-------- TEXT EXTRACT --------
Today it really pissed me off. The uninterested were unresponsive as the dead and I clearly needed help, but Mr. Lee just stood in his spot in the corner like a catatonic person. I swear most of the rage I feel is Mr. Lee’s fault. I have such great classes with the female co-teacher, who is always ready and assisting.

Mr. Lee is my main reason for hating it here. I have to leave Mr. Lee behind.

**************
My female co-teacher wanted to introduce healthy competition and offered candy as a contest prize halfway through last week. I let her do this but expressed my distaste for such things. I must say, I didn’t think the results were any better. And, it was sad for me to hear the disappointment in the other groups who didn’t win but who thought their work was equally good. Learning or doing a good job really should be its own reward. Competition is healthy if there’s a specific goal and discreet measurable progress that can be charted. But for something subjective? I don’t like it at all, and think it’s counter-productive.
-------- ENTRIES SUPPLIED --------
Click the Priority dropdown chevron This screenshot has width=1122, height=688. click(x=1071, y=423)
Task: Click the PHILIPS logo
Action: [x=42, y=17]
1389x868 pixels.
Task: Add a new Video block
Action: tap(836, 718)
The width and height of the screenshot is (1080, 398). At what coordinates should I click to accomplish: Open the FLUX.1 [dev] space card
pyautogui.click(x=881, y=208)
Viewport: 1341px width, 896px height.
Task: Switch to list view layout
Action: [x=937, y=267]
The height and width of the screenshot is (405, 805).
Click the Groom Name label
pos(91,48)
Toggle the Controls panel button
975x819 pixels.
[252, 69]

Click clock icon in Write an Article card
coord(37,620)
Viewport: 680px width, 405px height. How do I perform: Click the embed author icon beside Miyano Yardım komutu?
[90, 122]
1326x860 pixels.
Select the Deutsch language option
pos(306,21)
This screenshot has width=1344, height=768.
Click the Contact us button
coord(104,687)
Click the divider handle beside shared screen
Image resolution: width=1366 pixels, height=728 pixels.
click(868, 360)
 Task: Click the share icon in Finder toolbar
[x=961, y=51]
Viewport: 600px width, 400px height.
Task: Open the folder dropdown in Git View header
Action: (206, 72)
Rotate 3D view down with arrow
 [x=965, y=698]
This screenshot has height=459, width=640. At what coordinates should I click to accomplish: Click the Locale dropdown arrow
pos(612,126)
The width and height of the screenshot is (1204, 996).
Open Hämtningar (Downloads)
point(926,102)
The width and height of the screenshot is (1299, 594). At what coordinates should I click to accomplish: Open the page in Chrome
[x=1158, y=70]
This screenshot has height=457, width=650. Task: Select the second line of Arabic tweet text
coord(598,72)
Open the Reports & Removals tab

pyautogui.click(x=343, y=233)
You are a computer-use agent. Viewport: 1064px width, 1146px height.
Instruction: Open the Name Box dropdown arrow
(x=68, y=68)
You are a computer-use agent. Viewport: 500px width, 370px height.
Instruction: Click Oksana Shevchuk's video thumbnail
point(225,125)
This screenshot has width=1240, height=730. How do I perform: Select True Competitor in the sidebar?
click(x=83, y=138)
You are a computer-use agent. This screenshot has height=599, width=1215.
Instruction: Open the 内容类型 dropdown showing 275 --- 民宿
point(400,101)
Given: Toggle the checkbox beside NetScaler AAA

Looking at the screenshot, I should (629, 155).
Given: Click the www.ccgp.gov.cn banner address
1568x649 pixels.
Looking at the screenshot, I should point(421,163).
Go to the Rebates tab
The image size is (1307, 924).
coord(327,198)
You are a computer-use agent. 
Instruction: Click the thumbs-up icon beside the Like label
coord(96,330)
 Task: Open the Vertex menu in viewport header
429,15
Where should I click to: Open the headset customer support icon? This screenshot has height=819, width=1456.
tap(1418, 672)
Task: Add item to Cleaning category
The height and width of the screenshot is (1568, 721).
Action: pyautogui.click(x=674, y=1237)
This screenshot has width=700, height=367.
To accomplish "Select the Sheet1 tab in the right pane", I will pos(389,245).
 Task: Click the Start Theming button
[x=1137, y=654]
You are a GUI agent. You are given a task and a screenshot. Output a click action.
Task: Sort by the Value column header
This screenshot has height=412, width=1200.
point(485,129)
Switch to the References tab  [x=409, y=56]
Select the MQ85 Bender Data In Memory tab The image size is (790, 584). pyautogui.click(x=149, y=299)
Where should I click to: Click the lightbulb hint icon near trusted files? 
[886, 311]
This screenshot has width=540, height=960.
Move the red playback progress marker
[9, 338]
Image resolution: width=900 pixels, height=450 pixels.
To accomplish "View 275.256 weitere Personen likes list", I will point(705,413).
--------
**TASK LIST:**
1: In the teaching journal excerpt, what did the female co-teacher offer as a contest prize?
2: Carry on the teaching journal excerpt, starting after its final sentence.

**PER-TASK ANSWERS:**
1: Candy.

2:
Class 1-1, the infamous class, is well on its way to being orderly. However, dictation (I have to admit) has got to be a drag. They were dropping like flies today but it was okay with me, because most of them got the majority of the message prior to fading away. For the five who made it through to the bitter end, I took them to the snack shop and bought them any treat they wanted. Not one to bribe my students, I think everyone was shocked at this show of appreciation.

Surprisingly, most of the boys bought microwave chicken sandwiches instead of sweets. Maybe school lunch was especially awful today.

**************

Ah, the nurungi’s ready. yummmmm!

Heroines everywhere

Probably the highlight of my visit to Busan (since I wasn’t allowed into the theater to see Resilience because I was 2 minutes late – but that’s another story) was meeting Kyong-Wha.  (Her story in the New York Times follows below)

I consider myself a lucky girl to not only have heroines, but to meet them and be able to get to know them personally.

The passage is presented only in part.